**Aim of the exercise**
Only the number is needed. Please count the lines below in which the word "chevron" occurs.

Records drawn from a dataset:
*** Begin section ***
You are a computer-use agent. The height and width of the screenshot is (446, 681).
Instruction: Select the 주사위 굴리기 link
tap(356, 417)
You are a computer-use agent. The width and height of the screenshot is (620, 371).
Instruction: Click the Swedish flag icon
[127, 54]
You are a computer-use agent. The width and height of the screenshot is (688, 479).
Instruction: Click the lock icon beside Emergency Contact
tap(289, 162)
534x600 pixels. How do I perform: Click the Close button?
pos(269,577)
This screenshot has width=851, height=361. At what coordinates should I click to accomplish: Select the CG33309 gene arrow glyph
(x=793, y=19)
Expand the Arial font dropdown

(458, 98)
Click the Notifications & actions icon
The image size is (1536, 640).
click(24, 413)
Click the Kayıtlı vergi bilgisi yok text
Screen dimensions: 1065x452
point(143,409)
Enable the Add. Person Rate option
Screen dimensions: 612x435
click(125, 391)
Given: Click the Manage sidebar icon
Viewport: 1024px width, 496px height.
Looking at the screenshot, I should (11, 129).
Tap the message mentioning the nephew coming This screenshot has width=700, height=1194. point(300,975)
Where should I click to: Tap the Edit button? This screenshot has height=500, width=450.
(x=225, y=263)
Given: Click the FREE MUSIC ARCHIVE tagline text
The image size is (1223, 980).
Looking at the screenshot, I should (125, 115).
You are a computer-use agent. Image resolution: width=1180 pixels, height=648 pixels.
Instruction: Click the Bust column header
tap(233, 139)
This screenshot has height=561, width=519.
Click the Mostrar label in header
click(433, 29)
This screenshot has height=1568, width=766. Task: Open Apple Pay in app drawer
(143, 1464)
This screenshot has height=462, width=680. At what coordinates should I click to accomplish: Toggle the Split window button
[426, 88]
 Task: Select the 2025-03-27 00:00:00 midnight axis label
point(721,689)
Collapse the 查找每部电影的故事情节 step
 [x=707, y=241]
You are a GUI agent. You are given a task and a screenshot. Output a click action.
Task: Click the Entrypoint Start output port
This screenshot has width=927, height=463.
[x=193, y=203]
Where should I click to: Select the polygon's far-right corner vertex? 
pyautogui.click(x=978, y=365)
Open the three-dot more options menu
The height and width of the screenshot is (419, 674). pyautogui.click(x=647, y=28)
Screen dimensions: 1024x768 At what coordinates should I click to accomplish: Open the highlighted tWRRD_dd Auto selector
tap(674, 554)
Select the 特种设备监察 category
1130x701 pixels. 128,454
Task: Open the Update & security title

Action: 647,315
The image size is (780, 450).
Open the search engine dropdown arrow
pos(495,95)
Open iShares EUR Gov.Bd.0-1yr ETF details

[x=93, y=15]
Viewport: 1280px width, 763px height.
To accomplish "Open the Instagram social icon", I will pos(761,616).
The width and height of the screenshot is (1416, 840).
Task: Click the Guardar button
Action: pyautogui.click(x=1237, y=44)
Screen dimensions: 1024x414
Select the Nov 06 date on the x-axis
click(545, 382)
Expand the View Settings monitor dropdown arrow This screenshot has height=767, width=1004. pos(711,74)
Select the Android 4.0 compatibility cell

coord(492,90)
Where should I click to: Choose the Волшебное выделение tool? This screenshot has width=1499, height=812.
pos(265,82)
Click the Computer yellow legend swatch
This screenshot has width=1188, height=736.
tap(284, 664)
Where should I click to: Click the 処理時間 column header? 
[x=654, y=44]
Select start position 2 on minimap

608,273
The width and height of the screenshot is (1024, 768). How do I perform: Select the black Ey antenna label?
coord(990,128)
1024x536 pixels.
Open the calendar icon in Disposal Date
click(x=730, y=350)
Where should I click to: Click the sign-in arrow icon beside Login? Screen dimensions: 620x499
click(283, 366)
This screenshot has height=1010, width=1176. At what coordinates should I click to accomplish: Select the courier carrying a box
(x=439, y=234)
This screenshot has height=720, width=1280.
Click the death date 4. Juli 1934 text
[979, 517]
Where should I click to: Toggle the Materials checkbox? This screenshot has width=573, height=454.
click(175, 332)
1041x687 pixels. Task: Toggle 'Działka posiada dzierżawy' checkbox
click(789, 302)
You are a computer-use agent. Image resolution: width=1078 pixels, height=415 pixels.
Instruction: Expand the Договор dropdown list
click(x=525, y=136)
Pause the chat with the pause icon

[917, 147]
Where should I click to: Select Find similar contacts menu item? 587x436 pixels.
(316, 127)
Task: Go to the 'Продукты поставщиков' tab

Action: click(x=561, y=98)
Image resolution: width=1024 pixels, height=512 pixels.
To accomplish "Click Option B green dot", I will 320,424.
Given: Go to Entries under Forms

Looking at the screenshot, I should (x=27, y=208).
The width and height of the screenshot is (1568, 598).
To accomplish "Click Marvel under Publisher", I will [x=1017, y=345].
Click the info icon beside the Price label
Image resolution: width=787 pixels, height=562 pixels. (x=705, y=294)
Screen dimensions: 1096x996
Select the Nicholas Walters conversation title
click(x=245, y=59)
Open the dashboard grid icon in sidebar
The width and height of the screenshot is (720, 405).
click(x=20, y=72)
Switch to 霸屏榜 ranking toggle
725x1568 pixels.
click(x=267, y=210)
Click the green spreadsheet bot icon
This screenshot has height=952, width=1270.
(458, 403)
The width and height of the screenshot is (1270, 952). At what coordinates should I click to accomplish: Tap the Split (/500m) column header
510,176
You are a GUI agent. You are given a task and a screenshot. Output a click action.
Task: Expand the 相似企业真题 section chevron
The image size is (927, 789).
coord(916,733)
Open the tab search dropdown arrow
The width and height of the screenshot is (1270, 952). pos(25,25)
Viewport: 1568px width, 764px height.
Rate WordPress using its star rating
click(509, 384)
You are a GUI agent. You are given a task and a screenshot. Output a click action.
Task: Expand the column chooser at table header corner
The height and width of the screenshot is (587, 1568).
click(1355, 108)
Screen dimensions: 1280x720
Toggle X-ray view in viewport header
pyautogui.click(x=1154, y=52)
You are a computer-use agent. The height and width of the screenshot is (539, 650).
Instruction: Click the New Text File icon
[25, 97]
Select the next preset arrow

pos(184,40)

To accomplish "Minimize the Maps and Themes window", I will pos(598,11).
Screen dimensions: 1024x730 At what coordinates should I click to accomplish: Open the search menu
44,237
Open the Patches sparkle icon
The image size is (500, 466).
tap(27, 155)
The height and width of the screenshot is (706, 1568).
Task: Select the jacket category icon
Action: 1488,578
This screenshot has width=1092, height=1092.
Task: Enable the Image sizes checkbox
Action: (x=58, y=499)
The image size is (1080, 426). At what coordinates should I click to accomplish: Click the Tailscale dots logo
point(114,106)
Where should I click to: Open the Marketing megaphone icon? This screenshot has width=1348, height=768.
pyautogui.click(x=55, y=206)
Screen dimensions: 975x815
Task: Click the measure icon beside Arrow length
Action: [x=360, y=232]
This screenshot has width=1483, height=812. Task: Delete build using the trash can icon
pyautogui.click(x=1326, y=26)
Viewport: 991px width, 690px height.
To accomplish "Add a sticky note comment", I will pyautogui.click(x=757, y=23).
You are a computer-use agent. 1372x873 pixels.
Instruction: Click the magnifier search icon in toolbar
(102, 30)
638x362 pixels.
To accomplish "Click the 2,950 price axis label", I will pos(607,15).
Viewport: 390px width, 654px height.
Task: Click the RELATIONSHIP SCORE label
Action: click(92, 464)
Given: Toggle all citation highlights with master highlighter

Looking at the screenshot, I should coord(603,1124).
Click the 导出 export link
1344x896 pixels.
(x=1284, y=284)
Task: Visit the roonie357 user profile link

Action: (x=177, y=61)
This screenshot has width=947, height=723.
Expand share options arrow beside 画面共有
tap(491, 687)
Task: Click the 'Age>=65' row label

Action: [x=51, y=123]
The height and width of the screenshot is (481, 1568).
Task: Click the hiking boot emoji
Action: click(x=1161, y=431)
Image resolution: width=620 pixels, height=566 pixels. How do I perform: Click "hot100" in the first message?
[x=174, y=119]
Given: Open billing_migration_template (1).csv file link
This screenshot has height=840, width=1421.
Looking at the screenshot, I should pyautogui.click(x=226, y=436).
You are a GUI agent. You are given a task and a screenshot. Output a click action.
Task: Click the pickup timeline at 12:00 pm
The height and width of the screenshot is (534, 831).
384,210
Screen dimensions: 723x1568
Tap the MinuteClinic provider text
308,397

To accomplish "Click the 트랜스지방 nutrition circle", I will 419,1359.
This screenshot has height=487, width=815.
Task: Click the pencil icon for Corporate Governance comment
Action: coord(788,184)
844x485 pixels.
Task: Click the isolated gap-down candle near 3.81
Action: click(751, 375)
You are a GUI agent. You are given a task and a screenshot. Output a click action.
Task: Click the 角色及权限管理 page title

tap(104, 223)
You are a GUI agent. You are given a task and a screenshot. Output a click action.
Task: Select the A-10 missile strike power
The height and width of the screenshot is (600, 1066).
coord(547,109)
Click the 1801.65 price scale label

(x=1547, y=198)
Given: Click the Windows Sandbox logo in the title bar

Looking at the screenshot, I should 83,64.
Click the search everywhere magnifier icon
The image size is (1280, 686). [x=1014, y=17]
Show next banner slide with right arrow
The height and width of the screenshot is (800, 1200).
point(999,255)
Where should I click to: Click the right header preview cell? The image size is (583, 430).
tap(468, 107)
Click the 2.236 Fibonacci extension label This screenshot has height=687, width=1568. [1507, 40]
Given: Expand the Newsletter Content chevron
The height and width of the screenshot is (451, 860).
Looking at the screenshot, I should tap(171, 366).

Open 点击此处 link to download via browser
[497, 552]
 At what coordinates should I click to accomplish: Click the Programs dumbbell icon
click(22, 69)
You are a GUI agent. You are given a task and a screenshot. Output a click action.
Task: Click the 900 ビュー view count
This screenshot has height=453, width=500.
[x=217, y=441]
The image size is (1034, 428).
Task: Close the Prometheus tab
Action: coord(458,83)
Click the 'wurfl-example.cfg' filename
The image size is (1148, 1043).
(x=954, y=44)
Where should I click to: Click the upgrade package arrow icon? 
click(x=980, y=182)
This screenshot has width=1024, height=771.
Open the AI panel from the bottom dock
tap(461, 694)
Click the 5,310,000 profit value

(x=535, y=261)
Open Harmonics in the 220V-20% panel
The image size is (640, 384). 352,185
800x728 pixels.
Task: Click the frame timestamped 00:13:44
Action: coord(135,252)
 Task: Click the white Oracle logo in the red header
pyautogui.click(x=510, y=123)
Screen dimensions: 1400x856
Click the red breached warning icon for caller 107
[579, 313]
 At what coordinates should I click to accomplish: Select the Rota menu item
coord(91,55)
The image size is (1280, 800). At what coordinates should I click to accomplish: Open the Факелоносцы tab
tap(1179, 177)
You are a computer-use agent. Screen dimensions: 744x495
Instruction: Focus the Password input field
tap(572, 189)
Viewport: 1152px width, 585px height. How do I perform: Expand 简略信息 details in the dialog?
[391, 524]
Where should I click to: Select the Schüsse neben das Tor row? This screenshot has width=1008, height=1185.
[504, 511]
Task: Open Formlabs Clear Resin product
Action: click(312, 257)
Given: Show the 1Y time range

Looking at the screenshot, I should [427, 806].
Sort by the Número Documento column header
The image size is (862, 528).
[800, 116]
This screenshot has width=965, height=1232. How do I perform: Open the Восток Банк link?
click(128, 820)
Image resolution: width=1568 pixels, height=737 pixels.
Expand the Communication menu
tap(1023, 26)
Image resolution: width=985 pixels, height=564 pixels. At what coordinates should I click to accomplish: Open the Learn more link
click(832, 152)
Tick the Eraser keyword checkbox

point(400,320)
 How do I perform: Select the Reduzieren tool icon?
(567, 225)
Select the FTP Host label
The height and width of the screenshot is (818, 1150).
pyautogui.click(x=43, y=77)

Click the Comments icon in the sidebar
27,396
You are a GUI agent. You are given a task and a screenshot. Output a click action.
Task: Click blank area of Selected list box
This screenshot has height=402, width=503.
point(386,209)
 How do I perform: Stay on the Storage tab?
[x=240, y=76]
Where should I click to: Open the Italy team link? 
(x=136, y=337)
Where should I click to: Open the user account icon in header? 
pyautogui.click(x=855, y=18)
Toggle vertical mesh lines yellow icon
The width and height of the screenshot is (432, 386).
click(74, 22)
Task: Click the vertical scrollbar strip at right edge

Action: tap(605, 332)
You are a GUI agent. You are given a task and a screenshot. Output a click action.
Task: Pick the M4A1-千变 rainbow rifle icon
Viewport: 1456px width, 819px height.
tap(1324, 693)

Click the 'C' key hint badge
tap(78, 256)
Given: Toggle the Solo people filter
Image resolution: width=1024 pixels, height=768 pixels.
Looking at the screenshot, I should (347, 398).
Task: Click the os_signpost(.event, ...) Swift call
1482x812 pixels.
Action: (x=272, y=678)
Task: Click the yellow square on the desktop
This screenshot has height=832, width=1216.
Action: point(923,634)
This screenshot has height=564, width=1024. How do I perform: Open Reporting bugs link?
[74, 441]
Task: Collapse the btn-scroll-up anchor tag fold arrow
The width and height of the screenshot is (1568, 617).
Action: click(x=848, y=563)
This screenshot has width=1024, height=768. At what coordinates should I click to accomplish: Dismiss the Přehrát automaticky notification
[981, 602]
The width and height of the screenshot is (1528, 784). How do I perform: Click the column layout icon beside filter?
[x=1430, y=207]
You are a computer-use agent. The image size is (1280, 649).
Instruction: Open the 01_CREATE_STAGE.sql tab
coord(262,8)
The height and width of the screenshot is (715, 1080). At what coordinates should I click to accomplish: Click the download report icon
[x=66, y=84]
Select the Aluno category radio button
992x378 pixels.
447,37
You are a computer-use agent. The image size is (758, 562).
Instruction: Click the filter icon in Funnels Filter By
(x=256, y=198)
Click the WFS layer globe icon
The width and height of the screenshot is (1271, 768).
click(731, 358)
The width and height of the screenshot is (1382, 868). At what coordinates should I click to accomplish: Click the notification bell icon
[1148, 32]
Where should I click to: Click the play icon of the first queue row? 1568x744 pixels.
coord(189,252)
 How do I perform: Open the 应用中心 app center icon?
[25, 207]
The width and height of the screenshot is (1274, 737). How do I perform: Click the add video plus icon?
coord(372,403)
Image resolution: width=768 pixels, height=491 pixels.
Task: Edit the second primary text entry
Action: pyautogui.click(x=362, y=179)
*** End section ***
**Task response**
2